Synthesis and characterization of P-doped amorphous and nanocrystalline Si

Abstract

Intentional impurity doping lies at the heart of the silicon technology. The dopants provide electrons or holes as necessary carriers of the electron current and can significantly modify the electric, optical and magnetic properties of the semiconductors. P-doped amorphous Si (a-Si) was prepared by a solid state and solution metathesis reaction of a P-doped Zintl phase precursor, NaSi0.99P0.01, with an excess of NH4X (X=Br, I). After the salt byproduct was removed from the solid state reaction, the a-Si material was annealed at 600°C under vacuum for 2h, resulting in P-doped nanocrystalline Si (nc-Si) material embedded in a-Si matrix. The product from the solution reaction also shows a combination of nc-Si embedded in a-Si; however, it was fully converted to nc-Si after annealing under argon at 650°C for 30min. Powder X-ray diffraction (XRD) and high resolution transmission electron microscopy (HRTEM) show the amorphous nature of the P-doped Si material before the annealing and the nanocrystallinity after the annealing. Fourier Transform Infrared (FTIR) spectroscopy shows that the P-doped Si material surface is partially capped by H and O or with solvent.

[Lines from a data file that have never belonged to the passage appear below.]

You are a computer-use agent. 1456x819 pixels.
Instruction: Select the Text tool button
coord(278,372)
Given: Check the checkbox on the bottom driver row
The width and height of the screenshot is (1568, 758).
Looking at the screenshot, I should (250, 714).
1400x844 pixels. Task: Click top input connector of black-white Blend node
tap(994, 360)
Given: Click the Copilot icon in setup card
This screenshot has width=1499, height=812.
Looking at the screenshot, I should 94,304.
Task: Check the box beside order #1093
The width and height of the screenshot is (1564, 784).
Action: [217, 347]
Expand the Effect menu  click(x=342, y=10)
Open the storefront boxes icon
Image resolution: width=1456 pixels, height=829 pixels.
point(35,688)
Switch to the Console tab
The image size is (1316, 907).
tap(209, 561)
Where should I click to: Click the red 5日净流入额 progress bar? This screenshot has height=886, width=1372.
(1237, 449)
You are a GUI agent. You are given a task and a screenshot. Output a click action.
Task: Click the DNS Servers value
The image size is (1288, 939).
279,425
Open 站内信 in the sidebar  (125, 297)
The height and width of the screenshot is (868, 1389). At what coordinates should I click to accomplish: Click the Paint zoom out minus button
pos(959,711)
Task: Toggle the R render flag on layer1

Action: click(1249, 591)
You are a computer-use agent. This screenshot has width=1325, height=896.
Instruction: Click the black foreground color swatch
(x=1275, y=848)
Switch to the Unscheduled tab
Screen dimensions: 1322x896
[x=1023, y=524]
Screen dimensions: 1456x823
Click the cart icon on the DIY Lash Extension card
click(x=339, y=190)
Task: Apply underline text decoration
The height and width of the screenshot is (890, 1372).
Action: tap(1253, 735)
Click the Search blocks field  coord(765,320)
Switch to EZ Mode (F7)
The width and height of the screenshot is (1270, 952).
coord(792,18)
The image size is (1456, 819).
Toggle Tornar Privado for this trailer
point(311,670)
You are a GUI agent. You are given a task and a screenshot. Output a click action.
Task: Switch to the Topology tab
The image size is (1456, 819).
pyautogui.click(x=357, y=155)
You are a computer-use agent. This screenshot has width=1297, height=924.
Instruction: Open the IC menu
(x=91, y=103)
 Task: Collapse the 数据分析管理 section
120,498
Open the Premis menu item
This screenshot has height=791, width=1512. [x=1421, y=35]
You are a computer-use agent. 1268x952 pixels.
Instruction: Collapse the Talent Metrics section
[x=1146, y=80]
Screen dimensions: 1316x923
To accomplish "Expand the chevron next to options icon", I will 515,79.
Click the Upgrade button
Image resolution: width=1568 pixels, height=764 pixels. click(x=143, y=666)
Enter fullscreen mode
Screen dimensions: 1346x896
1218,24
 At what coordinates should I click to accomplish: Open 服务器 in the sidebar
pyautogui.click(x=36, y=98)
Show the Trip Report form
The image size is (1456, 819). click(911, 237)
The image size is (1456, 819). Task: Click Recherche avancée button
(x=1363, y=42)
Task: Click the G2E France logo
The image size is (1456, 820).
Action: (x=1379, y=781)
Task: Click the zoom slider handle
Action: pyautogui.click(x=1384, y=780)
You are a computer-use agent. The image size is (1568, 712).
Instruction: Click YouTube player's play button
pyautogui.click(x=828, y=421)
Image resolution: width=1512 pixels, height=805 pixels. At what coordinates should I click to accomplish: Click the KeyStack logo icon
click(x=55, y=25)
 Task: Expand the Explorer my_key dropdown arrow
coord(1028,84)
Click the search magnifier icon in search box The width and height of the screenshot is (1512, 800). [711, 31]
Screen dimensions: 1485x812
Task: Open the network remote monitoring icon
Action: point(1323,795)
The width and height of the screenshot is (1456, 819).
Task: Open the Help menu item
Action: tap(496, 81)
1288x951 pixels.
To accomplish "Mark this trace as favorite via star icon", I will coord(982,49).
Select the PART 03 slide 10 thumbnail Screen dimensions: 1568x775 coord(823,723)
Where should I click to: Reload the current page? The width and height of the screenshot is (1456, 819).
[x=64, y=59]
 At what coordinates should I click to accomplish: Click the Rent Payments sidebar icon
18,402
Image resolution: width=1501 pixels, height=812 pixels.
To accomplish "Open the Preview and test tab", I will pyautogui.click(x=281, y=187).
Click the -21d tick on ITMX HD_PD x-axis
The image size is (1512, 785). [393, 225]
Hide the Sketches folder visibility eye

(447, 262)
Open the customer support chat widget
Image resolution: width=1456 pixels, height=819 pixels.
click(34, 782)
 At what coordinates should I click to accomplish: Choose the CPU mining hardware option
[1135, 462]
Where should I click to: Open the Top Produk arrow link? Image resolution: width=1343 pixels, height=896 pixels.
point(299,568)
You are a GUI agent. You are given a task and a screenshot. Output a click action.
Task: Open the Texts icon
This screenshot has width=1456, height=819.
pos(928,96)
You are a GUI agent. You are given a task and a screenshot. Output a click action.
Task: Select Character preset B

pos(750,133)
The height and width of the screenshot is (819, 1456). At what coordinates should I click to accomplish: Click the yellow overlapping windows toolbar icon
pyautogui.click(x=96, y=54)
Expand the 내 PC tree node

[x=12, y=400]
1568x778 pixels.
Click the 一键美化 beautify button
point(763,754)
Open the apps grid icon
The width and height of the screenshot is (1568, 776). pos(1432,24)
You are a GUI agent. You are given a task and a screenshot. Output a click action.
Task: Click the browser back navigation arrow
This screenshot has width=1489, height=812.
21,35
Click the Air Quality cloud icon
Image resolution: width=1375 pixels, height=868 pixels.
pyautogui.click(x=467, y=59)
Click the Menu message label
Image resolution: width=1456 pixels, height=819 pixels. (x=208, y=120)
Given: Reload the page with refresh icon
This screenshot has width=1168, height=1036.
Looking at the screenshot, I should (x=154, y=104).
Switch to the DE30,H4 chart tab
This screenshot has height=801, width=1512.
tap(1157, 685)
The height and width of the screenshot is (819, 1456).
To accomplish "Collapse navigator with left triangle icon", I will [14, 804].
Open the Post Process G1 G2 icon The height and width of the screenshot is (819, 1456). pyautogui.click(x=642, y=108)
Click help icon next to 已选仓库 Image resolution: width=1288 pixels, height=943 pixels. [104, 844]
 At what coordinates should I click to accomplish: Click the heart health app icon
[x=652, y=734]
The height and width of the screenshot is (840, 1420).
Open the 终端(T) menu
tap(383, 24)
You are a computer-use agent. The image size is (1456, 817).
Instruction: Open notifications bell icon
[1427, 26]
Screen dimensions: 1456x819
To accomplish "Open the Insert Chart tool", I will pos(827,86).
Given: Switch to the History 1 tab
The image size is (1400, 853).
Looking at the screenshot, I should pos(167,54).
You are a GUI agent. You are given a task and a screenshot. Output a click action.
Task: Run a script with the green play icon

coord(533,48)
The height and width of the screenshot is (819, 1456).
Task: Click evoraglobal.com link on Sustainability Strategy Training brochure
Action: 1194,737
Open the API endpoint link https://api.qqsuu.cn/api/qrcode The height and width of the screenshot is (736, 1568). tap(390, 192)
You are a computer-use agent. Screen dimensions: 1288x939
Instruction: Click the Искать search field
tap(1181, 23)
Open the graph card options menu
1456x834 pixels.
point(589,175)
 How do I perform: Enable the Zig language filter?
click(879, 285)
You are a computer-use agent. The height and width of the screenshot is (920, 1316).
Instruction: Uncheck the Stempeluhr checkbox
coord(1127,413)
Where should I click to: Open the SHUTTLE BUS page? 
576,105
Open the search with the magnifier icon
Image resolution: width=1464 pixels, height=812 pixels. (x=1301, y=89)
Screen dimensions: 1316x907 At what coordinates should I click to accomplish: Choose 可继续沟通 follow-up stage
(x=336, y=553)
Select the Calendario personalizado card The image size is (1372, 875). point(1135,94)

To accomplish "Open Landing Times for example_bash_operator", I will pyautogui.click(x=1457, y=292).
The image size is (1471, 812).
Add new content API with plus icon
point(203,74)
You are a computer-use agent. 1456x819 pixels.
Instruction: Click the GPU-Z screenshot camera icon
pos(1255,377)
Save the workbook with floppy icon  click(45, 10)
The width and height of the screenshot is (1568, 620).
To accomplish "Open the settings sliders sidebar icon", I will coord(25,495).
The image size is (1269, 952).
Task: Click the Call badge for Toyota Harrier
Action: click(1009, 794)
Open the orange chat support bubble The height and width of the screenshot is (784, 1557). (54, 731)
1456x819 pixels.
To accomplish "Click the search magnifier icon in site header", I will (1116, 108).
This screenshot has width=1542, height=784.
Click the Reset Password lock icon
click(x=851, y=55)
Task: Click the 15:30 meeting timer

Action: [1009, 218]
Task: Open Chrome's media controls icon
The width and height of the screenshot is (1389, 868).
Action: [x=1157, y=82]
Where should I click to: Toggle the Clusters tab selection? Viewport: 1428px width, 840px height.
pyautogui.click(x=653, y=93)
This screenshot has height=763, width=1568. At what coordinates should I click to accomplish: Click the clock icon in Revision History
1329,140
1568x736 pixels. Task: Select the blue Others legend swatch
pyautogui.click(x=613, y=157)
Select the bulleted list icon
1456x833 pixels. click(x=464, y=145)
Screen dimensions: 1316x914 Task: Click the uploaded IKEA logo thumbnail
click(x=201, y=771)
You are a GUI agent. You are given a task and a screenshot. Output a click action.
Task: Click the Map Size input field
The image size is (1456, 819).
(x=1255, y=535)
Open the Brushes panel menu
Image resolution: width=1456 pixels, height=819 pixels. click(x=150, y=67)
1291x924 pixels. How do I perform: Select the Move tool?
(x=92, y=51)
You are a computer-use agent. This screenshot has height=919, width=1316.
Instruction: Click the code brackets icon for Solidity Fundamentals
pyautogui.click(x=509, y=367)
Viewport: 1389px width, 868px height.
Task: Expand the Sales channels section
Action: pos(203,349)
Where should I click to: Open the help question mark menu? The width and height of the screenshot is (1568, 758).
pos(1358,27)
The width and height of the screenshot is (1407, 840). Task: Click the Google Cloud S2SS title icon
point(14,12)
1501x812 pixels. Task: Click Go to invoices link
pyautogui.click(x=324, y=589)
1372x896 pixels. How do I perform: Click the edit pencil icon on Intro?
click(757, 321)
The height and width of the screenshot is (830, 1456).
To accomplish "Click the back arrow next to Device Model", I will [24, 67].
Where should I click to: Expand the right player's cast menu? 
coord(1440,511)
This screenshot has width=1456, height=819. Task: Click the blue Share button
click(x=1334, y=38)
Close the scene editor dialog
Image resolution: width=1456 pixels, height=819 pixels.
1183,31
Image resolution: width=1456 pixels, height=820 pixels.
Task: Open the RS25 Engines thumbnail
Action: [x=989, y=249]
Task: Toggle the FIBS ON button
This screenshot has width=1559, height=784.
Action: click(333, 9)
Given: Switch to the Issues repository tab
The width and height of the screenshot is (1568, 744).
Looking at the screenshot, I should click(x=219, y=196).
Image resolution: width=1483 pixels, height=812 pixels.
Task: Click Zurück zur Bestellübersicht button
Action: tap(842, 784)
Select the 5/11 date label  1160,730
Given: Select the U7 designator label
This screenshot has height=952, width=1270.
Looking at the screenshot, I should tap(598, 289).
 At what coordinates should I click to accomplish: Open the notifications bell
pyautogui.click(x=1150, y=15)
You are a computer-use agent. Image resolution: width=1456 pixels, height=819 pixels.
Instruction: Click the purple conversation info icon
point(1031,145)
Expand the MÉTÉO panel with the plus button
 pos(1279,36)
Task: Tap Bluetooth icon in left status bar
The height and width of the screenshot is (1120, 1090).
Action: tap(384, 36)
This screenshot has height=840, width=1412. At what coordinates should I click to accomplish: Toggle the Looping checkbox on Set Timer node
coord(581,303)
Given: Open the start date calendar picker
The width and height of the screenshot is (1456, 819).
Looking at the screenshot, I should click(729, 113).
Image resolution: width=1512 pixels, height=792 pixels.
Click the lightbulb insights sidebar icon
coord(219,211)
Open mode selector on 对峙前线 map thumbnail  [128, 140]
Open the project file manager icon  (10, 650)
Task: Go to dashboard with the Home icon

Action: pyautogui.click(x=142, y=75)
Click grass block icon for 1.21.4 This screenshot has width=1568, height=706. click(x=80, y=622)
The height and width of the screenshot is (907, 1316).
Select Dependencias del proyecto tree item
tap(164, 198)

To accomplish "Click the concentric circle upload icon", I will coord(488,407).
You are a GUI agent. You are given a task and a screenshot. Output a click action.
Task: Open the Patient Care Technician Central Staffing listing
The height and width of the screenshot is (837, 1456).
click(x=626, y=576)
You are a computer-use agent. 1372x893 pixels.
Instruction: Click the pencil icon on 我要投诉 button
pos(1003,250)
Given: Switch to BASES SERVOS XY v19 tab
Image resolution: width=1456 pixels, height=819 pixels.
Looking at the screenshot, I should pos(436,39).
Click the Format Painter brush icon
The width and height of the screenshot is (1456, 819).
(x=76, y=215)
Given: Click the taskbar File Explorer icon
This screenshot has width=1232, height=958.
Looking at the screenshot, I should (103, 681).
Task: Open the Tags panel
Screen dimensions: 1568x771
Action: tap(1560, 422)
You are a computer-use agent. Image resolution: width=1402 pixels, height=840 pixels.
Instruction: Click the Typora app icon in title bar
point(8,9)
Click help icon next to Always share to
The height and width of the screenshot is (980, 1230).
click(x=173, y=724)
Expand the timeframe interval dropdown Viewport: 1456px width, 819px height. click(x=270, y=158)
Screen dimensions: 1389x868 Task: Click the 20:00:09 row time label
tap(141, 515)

Electron microprobe wavelength dispersive spectroscopy (WDS) as well as energy dispersive spectroscopy (EDS) confirm the presence of P in the Si material. 29Si and 31P solid state magic-angle-spinning nuclear magnetic resonance (MAS NMR) spectroscopy data provide the evidence of P doping into the Si structure with the P concentration of approximately 0.07at.%.